BEGIN Stored data

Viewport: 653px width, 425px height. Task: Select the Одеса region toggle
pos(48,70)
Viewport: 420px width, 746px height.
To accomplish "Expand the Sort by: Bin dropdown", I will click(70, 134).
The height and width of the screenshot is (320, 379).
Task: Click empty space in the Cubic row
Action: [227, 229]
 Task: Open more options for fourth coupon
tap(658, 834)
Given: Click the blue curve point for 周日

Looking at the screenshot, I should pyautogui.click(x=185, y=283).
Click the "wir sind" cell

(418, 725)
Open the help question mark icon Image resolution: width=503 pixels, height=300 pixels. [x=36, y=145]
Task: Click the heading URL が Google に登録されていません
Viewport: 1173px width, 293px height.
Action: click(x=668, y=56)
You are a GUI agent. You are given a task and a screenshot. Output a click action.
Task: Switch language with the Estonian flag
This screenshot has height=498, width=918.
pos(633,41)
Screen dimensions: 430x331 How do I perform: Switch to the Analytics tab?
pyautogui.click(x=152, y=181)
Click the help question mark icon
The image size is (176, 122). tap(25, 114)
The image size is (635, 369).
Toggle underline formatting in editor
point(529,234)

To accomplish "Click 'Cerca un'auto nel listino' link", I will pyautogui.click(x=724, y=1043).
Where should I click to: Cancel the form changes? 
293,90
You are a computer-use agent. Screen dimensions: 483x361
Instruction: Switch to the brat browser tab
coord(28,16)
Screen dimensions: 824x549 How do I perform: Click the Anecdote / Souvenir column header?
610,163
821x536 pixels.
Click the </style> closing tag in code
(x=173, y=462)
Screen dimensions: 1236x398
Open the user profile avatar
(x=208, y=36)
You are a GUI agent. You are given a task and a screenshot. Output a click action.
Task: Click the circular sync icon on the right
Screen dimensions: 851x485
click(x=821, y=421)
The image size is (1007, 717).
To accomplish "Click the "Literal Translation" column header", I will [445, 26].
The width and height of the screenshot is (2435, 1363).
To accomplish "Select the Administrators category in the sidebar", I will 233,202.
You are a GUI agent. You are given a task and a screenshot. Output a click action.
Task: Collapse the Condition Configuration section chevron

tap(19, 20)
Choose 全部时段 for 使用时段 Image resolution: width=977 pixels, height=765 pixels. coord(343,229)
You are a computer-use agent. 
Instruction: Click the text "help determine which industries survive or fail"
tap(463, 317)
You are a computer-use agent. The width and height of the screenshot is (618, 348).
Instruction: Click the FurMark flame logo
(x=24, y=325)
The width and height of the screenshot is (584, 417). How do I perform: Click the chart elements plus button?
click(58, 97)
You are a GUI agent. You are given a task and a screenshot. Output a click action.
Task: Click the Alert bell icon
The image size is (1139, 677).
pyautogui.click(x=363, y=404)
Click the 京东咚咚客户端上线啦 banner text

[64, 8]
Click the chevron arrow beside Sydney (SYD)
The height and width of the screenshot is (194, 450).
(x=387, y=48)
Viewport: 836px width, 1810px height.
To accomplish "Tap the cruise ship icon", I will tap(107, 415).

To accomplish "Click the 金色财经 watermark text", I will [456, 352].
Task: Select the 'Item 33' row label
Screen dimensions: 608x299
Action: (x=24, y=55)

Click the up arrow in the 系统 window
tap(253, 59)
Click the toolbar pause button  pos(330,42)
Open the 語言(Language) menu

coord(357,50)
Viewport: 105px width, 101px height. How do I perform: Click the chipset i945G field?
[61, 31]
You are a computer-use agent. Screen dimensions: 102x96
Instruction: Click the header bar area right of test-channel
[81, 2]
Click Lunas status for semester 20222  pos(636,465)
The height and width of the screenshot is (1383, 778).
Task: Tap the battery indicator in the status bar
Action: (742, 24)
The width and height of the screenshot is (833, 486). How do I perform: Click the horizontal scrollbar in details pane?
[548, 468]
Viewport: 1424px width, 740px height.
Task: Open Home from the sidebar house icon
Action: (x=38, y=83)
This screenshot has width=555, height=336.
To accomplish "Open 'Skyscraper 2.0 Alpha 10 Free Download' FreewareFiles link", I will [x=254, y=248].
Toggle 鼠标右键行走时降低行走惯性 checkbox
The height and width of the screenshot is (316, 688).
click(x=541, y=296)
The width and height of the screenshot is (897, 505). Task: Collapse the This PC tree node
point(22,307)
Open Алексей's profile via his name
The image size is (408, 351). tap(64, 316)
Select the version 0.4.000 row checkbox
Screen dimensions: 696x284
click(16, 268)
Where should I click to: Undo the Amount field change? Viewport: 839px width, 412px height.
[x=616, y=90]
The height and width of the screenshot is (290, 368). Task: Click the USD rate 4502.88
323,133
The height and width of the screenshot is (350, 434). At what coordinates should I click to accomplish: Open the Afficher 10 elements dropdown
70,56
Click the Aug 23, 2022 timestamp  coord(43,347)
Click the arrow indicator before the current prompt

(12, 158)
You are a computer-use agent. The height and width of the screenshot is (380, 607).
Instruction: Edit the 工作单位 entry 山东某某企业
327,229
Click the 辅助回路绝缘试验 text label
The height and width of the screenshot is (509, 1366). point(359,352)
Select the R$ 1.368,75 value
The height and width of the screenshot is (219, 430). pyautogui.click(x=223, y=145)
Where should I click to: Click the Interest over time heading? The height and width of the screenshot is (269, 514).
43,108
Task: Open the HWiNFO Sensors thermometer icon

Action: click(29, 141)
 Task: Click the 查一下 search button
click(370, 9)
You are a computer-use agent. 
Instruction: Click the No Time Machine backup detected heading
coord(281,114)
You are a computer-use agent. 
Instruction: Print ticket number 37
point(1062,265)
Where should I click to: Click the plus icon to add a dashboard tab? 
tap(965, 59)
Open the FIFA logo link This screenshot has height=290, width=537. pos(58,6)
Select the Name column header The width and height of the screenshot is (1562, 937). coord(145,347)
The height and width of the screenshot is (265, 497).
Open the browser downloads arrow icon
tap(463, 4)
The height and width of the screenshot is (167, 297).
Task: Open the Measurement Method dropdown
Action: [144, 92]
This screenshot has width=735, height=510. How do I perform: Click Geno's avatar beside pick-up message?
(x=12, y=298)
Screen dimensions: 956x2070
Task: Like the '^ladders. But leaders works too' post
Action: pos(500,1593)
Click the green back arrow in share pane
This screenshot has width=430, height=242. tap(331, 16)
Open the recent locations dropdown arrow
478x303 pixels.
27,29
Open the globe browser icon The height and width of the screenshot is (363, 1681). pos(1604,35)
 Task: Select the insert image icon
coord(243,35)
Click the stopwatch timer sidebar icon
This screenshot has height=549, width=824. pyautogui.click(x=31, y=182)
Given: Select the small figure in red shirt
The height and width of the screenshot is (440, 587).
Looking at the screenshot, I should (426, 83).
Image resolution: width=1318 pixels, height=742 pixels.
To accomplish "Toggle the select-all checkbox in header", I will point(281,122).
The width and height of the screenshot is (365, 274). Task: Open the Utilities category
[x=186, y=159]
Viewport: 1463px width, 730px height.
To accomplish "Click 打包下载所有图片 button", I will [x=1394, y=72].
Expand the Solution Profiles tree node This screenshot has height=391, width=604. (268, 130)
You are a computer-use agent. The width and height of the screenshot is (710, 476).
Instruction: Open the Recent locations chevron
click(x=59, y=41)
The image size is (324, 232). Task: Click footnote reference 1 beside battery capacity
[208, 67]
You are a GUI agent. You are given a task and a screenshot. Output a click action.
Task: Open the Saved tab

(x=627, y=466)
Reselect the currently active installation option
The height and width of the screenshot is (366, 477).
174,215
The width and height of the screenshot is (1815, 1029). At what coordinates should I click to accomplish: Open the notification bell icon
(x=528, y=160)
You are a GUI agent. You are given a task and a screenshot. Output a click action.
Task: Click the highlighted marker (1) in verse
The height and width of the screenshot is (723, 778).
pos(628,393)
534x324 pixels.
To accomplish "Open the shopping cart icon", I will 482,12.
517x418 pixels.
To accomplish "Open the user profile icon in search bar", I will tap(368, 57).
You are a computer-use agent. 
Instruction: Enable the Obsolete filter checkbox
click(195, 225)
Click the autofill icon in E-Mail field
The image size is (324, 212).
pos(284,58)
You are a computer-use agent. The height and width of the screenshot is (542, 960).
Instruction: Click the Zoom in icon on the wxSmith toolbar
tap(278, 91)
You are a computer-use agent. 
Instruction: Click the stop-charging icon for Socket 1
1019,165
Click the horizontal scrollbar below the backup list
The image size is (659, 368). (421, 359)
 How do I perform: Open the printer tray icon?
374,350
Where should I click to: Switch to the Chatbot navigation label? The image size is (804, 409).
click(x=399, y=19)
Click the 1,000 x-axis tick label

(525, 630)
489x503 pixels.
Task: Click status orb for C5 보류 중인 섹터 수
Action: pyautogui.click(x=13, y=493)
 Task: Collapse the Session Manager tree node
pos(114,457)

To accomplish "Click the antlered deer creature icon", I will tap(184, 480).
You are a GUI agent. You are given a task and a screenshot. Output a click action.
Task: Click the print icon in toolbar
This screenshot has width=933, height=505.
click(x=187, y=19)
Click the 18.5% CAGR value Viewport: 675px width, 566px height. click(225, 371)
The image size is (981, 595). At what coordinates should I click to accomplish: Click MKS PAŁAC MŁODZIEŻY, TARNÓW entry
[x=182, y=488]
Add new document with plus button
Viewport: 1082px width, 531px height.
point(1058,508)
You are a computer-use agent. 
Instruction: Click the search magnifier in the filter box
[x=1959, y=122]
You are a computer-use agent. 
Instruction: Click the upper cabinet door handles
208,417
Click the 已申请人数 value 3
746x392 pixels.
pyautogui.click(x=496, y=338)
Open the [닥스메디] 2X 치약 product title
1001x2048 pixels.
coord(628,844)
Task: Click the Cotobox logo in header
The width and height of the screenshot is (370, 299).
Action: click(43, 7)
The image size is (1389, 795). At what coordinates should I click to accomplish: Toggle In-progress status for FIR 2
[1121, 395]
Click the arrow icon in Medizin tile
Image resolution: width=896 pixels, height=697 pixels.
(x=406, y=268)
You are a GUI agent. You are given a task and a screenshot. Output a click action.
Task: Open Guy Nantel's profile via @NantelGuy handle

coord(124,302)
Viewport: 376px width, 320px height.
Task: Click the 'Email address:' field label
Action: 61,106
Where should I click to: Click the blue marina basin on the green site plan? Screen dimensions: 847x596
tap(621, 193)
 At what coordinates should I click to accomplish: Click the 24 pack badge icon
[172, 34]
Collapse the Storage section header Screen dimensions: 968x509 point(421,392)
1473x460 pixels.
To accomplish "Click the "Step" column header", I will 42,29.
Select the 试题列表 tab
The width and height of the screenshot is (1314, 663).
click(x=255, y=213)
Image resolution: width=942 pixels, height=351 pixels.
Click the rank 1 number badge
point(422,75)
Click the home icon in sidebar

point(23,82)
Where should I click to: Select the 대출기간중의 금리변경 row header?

END Stored data

• Instructions for the task
Nothing but the lines from the start of the data above through the line with "Open the help" should appear in your answer, copied exactly.

• Exercise solution
Viewport: 653px width, 425px height. Task: Select the Одеса region toggle
pos(48,70)
Viewport: 420px width, 746px height.
To accomplish "Expand the Sort by: Bin dropdown", I will click(70, 134).
The height and width of the screenshot is (320, 379).
Task: Click empty space in the Cubic row
Action: [227, 229]
 Task: Open more options for fourth coupon
tap(658, 834)
Given: Click the blue curve point for 周日

Looking at the screenshot, I should pyautogui.click(x=185, y=283).
Click the "wir sind" cell

(418, 725)
Open the help question mark icon Image resolution: width=503 pixels, height=300 pixels. [x=36, y=145]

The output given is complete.